Problème, difficulté, ennui, désordre, tracas, embrouilles.
Le mot roule dans toute l’Afrique centrale et de l’Est (le swahili l’a mondialisé par un certain hakuna matata) ; à Kinshasa, il dit l’embrouille sous toutes ses formes : la dispute, la complication, l’ennui qui s’invite. On le conjure d’un sourire. Entre le malamu qui va bien et le matata qui menace, la conversation kinoise tient son équilibre.
Dans le roman
Les filles des autres continents évitaient toujours avec diplomatie les matata, les problèmes, avec les Zaïroises. Chap. XXIII.
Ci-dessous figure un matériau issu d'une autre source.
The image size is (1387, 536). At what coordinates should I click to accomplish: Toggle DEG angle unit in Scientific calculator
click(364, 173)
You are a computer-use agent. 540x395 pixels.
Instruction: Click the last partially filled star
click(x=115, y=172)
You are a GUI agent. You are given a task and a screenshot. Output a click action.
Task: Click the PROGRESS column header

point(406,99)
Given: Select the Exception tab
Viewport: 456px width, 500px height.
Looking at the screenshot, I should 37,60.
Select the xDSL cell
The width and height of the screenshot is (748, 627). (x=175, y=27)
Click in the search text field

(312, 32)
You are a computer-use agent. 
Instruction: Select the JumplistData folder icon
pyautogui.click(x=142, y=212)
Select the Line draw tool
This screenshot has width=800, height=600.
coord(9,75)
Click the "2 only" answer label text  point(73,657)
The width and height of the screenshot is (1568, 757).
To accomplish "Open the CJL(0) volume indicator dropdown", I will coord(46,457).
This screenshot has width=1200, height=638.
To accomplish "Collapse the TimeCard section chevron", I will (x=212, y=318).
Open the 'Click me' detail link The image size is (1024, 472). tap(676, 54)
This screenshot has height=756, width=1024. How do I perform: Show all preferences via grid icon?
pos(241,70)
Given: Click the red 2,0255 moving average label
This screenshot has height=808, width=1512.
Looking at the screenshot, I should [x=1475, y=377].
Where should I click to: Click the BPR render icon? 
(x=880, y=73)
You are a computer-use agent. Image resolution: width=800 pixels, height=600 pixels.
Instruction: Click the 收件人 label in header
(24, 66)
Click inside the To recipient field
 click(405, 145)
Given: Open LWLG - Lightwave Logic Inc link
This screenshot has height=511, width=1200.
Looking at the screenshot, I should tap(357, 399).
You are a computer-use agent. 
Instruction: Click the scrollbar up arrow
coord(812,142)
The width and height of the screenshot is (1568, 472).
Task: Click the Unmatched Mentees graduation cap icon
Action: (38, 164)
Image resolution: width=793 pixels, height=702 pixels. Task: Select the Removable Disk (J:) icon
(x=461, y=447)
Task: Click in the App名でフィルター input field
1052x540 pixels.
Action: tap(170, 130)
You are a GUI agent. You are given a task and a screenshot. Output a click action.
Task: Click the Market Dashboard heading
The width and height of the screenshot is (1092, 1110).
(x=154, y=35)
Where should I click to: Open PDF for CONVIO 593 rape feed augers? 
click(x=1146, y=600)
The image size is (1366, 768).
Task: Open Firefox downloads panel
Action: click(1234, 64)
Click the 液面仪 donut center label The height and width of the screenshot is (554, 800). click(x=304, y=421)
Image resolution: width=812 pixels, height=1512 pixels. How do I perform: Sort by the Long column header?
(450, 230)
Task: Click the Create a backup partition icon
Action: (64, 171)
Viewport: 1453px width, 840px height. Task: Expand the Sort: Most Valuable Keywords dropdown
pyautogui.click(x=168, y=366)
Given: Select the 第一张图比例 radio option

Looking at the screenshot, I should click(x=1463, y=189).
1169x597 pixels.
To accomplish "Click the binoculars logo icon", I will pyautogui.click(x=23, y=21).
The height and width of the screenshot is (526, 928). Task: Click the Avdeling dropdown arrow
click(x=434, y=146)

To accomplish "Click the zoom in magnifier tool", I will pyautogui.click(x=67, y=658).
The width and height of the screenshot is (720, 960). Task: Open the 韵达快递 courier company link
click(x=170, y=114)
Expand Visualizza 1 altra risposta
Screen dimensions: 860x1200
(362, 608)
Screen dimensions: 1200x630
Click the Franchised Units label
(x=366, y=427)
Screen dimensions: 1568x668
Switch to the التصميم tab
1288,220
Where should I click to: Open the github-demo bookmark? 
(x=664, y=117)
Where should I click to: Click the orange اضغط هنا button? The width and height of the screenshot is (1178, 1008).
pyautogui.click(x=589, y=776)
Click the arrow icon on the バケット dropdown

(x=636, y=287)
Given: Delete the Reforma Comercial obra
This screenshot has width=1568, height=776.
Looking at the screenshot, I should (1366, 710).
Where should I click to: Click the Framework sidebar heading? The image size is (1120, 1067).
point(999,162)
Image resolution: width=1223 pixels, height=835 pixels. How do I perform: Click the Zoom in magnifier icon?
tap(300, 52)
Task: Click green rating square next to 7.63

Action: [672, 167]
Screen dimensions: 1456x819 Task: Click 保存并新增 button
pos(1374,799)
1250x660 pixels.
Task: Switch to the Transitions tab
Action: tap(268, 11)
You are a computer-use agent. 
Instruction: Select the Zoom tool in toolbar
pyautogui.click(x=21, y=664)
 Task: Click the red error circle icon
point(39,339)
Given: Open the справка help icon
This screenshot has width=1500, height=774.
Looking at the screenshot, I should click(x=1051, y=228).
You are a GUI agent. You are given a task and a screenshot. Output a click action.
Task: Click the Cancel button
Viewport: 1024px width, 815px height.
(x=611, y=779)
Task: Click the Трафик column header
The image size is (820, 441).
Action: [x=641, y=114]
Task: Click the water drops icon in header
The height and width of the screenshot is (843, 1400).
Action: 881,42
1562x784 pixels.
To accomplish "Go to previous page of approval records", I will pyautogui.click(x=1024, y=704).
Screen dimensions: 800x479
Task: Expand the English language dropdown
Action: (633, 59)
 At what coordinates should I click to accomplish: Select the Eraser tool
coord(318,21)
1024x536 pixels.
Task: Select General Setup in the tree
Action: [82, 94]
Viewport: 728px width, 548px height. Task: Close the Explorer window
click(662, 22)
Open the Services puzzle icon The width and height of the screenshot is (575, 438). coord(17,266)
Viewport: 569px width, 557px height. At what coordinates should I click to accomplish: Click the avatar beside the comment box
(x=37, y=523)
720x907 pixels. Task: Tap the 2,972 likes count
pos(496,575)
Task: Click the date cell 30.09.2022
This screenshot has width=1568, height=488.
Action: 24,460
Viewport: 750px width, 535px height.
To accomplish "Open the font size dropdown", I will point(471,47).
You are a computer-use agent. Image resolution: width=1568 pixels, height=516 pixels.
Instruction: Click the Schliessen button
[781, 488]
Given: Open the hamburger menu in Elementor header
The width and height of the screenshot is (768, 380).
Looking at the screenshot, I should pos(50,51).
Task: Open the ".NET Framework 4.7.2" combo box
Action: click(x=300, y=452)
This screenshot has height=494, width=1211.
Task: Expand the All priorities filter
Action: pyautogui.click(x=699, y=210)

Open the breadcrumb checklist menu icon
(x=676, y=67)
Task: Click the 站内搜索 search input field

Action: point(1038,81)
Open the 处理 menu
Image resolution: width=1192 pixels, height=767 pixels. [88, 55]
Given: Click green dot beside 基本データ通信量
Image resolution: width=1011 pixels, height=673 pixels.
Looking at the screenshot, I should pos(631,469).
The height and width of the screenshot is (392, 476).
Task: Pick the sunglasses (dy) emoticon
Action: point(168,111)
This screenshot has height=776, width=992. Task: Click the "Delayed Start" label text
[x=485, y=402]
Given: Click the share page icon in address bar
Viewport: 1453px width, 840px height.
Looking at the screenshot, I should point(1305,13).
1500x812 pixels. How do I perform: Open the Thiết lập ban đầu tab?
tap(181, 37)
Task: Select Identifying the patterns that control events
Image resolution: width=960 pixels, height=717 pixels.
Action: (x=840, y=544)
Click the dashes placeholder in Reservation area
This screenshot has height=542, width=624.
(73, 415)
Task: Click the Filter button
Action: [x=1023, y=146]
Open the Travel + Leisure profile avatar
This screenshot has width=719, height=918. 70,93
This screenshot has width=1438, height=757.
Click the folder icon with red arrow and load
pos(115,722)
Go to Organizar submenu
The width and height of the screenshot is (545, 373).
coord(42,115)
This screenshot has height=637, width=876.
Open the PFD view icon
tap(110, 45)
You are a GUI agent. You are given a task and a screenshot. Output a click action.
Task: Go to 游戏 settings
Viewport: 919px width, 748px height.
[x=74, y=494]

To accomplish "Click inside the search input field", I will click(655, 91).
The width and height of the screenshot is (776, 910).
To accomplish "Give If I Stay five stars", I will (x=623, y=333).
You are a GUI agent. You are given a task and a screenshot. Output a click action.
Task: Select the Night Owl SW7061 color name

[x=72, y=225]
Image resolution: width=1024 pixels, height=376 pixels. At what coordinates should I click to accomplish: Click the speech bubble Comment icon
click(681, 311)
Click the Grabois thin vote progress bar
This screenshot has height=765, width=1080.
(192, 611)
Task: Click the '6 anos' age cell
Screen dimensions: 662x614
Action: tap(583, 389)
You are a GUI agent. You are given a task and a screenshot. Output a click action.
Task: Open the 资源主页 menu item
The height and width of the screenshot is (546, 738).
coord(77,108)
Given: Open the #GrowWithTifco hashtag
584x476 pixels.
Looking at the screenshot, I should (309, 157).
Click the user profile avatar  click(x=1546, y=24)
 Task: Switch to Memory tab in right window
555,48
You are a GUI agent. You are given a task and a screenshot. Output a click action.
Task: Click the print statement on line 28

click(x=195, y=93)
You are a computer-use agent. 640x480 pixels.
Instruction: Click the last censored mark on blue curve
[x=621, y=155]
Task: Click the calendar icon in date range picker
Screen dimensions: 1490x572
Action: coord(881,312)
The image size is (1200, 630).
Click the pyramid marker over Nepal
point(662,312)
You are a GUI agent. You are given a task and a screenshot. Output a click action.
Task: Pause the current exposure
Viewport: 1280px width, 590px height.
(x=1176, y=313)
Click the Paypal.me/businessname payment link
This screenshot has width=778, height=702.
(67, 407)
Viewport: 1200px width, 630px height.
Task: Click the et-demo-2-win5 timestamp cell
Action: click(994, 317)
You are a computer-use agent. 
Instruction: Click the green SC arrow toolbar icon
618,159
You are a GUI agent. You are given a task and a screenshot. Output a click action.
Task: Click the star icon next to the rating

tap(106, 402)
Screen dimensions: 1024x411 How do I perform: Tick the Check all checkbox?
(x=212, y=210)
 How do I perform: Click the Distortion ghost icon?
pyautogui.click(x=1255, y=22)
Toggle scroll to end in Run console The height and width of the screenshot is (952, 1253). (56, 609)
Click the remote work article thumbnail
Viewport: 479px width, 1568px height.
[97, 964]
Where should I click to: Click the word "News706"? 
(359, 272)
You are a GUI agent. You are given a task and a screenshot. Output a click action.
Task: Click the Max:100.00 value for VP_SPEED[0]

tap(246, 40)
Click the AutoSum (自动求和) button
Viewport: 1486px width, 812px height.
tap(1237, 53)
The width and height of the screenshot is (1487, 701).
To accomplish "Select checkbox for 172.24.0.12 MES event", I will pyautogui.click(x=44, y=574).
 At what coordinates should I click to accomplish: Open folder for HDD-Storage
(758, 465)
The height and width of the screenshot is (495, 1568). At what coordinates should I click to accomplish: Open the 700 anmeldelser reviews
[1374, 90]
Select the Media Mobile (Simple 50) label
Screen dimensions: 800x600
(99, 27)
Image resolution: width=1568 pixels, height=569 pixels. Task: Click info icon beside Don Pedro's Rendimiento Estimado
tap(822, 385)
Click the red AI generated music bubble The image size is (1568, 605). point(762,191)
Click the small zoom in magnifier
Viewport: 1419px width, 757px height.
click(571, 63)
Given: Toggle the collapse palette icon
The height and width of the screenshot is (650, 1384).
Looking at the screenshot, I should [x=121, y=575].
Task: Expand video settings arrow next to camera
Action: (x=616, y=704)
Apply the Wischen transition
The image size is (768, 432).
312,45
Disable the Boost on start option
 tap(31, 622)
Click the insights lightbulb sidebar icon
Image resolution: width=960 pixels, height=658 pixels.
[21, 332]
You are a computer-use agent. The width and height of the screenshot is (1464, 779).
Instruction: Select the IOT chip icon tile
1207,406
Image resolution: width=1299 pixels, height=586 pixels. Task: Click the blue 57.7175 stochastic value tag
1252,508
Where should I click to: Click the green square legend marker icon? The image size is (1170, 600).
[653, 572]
Ange, la sentinelle du voisin, Romolo Galli, arrivait quand Pedro avait fini de manger. Pedro le saluait : « Mbote !
— Sango nini ? demandait l’autre, “Comment ça va ?” »
Et Pedro répondait, équanime : « Nazali malamu. » Ça allait toujours bien, toujours malamu, avec le sourire, jamais de matata. La conversation s’arrêtait là, chacun vaquait à ses occupations ; elle reprendrait plus tard dans la nuit, entre deux gorgées de bière, pour rompre l’ennui. Chap. XXX.